YOUR OBJECTIVE: The data follows. Retype every entry exactly.

-------

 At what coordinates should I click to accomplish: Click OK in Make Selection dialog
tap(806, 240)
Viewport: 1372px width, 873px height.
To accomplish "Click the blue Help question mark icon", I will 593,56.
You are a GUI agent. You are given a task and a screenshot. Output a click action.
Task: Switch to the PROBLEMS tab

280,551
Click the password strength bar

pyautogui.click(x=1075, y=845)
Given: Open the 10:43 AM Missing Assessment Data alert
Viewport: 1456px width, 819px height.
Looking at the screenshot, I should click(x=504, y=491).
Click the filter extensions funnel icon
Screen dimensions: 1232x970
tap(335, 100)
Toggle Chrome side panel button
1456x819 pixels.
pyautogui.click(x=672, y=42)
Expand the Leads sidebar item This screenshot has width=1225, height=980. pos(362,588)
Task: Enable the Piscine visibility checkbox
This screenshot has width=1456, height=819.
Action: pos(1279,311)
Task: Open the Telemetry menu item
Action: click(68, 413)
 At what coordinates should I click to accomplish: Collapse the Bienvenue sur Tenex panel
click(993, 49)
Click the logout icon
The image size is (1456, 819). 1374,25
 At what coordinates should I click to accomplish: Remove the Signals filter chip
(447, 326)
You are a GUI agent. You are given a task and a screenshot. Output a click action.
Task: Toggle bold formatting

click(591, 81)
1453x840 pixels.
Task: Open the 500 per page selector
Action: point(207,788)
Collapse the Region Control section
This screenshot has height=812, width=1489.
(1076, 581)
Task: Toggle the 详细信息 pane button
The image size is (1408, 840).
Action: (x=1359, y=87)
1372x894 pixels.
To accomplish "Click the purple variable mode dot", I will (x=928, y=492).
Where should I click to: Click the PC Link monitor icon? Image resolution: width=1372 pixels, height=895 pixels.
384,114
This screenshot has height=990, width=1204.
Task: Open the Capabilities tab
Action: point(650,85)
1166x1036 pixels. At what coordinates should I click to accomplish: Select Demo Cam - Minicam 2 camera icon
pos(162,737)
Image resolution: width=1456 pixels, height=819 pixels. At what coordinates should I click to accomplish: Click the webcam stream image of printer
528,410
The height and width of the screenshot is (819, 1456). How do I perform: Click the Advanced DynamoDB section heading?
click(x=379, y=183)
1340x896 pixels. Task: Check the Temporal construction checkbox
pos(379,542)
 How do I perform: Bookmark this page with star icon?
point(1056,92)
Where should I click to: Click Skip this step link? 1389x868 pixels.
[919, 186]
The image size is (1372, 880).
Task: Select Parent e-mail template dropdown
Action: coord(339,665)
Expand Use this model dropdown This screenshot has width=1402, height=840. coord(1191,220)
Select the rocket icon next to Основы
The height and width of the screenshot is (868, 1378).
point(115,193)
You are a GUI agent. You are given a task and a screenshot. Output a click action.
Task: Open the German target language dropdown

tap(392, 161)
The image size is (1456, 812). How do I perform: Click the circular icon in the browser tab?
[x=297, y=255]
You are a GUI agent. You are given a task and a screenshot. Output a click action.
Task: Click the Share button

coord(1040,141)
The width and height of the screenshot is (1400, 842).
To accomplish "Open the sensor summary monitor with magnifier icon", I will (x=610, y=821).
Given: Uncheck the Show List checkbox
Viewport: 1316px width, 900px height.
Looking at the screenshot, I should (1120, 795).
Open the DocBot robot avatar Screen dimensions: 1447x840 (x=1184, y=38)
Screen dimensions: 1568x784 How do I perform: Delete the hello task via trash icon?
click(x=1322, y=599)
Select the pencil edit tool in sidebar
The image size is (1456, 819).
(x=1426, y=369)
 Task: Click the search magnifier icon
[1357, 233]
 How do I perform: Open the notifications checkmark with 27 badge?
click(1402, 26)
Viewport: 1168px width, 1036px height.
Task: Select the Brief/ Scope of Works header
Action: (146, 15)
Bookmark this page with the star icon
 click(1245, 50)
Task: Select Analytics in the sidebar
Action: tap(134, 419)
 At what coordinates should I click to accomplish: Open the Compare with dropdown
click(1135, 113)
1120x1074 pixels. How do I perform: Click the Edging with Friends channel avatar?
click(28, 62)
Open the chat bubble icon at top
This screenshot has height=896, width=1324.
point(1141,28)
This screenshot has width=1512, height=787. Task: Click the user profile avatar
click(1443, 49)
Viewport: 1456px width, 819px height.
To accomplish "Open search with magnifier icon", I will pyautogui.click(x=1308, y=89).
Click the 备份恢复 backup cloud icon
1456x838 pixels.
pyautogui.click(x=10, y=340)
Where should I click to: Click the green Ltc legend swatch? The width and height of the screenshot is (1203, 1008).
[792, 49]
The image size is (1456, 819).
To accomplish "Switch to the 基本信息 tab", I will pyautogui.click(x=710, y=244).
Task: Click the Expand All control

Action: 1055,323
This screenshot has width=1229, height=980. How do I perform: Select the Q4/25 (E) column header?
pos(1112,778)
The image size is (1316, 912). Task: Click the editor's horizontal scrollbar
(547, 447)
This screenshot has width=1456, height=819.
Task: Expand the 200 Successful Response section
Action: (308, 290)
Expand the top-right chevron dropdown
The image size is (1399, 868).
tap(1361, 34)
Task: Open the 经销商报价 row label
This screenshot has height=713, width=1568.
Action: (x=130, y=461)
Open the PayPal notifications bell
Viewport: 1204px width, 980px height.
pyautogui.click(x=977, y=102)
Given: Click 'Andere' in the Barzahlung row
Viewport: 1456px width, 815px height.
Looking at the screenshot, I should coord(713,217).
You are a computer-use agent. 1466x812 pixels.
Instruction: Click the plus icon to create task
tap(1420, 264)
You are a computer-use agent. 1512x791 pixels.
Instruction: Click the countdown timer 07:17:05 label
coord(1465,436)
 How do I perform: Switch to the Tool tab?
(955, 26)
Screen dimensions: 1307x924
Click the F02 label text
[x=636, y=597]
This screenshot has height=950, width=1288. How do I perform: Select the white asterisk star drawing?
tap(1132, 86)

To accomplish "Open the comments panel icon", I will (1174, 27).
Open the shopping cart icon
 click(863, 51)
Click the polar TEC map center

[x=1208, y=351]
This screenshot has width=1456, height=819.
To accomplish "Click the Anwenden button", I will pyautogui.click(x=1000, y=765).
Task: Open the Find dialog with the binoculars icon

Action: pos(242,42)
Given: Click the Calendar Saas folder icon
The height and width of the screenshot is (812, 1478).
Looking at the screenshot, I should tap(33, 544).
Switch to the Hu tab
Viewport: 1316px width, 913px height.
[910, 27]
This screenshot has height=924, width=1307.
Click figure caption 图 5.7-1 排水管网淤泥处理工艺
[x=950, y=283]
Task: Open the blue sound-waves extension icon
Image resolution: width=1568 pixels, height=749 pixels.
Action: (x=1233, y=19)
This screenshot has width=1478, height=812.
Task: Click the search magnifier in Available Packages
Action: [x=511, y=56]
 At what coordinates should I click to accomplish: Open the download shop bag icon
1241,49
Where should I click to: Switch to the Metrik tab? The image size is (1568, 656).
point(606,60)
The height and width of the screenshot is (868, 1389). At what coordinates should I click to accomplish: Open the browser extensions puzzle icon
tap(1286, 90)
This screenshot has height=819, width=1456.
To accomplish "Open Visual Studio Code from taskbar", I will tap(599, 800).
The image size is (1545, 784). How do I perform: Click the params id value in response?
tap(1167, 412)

-------

WRITTEN SOLUTION:
 At what coordinates should I click to accomplish: Click OK in Make Selection dialog
tap(806, 240)
Viewport: 1372px width, 873px height.
To accomplish "Click the blue Help question mark icon", I will 593,56.
You are a GUI agent. You are given a task and a screenshot. Output a click action.
Task: Switch to the PROBLEMS tab

280,551
Click the password strength bar

pyautogui.click(x=1075, y=845)
Given: Open the 10:43 AM Missing Assessment Data alert
Viewport: 1456px width, 819px height.
Looking at the screenshot, I should click(x=504, y=491).
Click the filter extensions funnel icon
Screen dimensions: 1232x970
tap(335, 100)
Toggle Chrome side panel button
1456x819 pixels.
pyautogui.click(x=672, y=42)
Expand the Leads sidebar item This screenshot has width=1225, height=980. pos(362,588)
Task: Enable the Piscine visibility checkbox
This screenshot has width=1456, height=819.
Action: pos(1279,311)
Task: Open the Telemetry menu item
Action: click(68, 413)
 At what coordinates should I click to accomplish: Collapse the Bienvenue sur Tenex panel
click(993, 49)
Click the logout icon
The image size is (1456, 819). 1374,25
 At what coordinates should I click to accomplish: Remove the Signals filter chip
(447, 326)
You are a GUI agent. You are given a task and a screenshot. Output a click action.
Task: Toggle bold formatting

click(591, 81)
1453x840 pixels.
Task: Open the 500 per page selector
Action: point(207,788)
Collapse the Region Control section
This screenshot has height=812, width=1489.
(1076, 581)
Task: Toggle the 详细信息 pane button
The image size is (1408, 840).
Action: (x=1359, y=87)
1372x894 pixels.
To accomplish "Click the purple variable mode dot", I will (x=928, y=492).
Where should I click to: Click the PC Link monitor icon? Image resolution: width=1372 pixels, height=895 pixels.
384,114
This screenshot has height=990, width=1204.
Task: Open the Capabilities tab
Action: point(650,85)
1166x1036 pixels. At what coordinates should I click to accomplish: Select Demo Cam - Minicam 2 camera icon
pos(162,737)
Image resolution: width=1456 pixels, height=819 pixels. At what coordinates should I click to accomplish: Click the webcam stream image of printer
528,410
The height and width of the screenshot is (819, 1456). How do I perform: Click the Advanced DynamoDB section heading?
click(x=379, y=183)
1340x896 pixels. Task: Check the Temporal construction checkbox
pos(379,542)
 How do I perform: Bookmark this page with star icon?
point(1056,92)
Where should I click to: Click Skip this step link? 1389x868 pixels.
[919, 186]
The image size is (1372, 880).
Task: Select Parent e-mail template dropdown
Action: coord(339,665)
Expand Use this model dropdown This screenshot has width=1402, height=840. coord(1191,220)
Select the rocket icon next to Основы
The height and width of the screenshot is (868, 1378).
point(115,193)
You are a GUI agent. You are given a task and a screenshot. Output a click action.
Task: Open the German target language dropdown

tap(392, 161)
The image size is (1456, 812). How do I perform: Click the circular icon in the browser tab?
[x=297, y=255]
You are a GUI agent. You are given a task and a screenshot. Output a click action.
Task: Click the Share button

coord(1040,141)
The width and height of the screenshot is (1400, 842).
To accomplish "Open the sensor summary monitor with magnifier icon", I will (x=610, y=821).
Given: Uncheck the Show List checkbox
Viewport: 1316px width, 900px height.
Looking at the screenshot, I should (1120, 795).
Open the DocBot robot avatar Screen dimensions: 1447x840 (x=1184, y=38)
Screen dimensions: 1568x784 How do I perform: Delete the hello task via trash icon?
click(x=1322, y=599)
Select the pencil edit tool in sidebar
The image size is (1456, 819).
(x=1426, y=369)
 Task: Click the search magnifier icon
[1357, 233]
 How do I perform: Open the notifications checkmark with 27 badge?
click(1402, 26)
Viewport: 1168px width, 1036px height.
Task: Select the Brief/ Scope of Works header
Action: (146, 15)
Bookmark this page with the star icon
 click(1245, 50)
Task: Select Analytics in the sidebar
Action: tap(134, 419)
 At what coordinates should I click to accomplish: Open the Compare with dropdown
click(1135, 113)
1120x1074 pixels. How do I perform: Click the Edging with Friends channel avatar?
click(28, 62)
Open the chat bubble icon at top
This screenshot has height=896, width=1324.
point(1141,28)
This screenshot has width=1512, height=787. Task: Click the user profile avatar
click(1443, 49)
Viewport: 1456px width, 819px height.
To accomplish "Open search with magnifier icon", I will pyautogui.click(x=1308, y=89).
Click the 备份恢复 backup cloud icon
1456x838 pixels.
pyautogui.click(x=10, y=340)
Where should I click to: Click the green Ltc legend swatch? The width and height of the screenshot is (1203, 1008).
[792, 49]
The image size is (1456, 819).
To accomplish "Switch to the 基本信息 tab", I will pyautogui.click(x=710, y=244).
Task: Click the Expand All control

Action: 1055,323
This screenshot has width=1229, height=980. How do I perform: Select the Q4/25 (E) column header?
pos(1112,778)
The image size is (1316, 912). Task: Click the editor's horizontal scrollbar
(547, 447)
This screenshot has width=1456, height=819.
Task: Expand the 200 Successful Response section
Action: (308, 290)
Expand the top-right chevron dropdown
The image size is (1399, 868).
tap(1361, 34)
Task: Open the 经销商报价 row label
This screenshot has height=713, width=1568.
Action: (x=130, y=461)
Open the PayPal notifications bell
Viewport: 1204px width, 980px height.
pyautogui.click(x=977, y=102)
Given: Click 'Andere' in the Barzahlung row
Viewport: 1456px width, 815px height.
Looking at the screenshot, I should coord(713,217).
You are a computer-use agent. 1466x812 pixels.
Instruction: Click the plus icon to create task
tap(1420, 264)
You are a computer-use agent. 1512x791 pixels.
Instruction: Click the countdown timer 07:17:05 label
coord(1465,436)
 How do I perform: Switch to the Tool tab?
(955, 26)
Screen dimensions: 1307x924
Click the F02 label text
[x=636, y=597]
This screenshot has height=950, width=1288. How do I perform: Select the white asterisk star drawing?
tap(1132, 86)

To accomplish "Open the comments panel icon", I will (1174, 27).
Open the shopping cart icon
 click(863, 51)
Click the polar TEC map center

[x=1208, y=351]
This screenshot has width=1456, height=819.
To accomplish "Click the Anwenden button", I will pyautogui.click(x=1000, y=765).
Task: Open the Find dialog with the binoculars icon

Action: pos(242,42)
Given: Click the Calendar Saas folder icon
The height and width of the screenshot is (812, 1478).
Looking at the screenshot, I should tap(33, 544).
Switch to the Hu tab
Viewport: 1316px width, 913px height.
[910, 27]
This screenshot has height=924, width=1307.
Click figure caption 图 5.7-1 排水管网淤泥处理工艺
[x=950, y=283]
Task: Open the blue sound-waves extension icon
Image resolution: width=1568 pixels, height=749 pixels.
Action: (x=1233, y=19)
This screenshot has width=1478, height=812.
Task: Click the search magnifier in Available Packages
Action: [x=511, y=56]
 At what coordinates should I click to accomplish: Open the download shop bag icon
1241,49
Where should I click to: Switch to the Metrik tab? The image size is (1568, 656).
point(606,60)
The height and width of the screenshot is (868, 1389). At what coordinates should I click to accomplish: Open the browser extensions puzzle icon
tap(1286, 90)
This screenshot has height=819, width=1456.
To accomplish "Open Visual Studio Code from taskbar", I will tap(599, 800).
The image size is (1545, 784). How do I perform: Click the params id value in response?
tap(1167, 412)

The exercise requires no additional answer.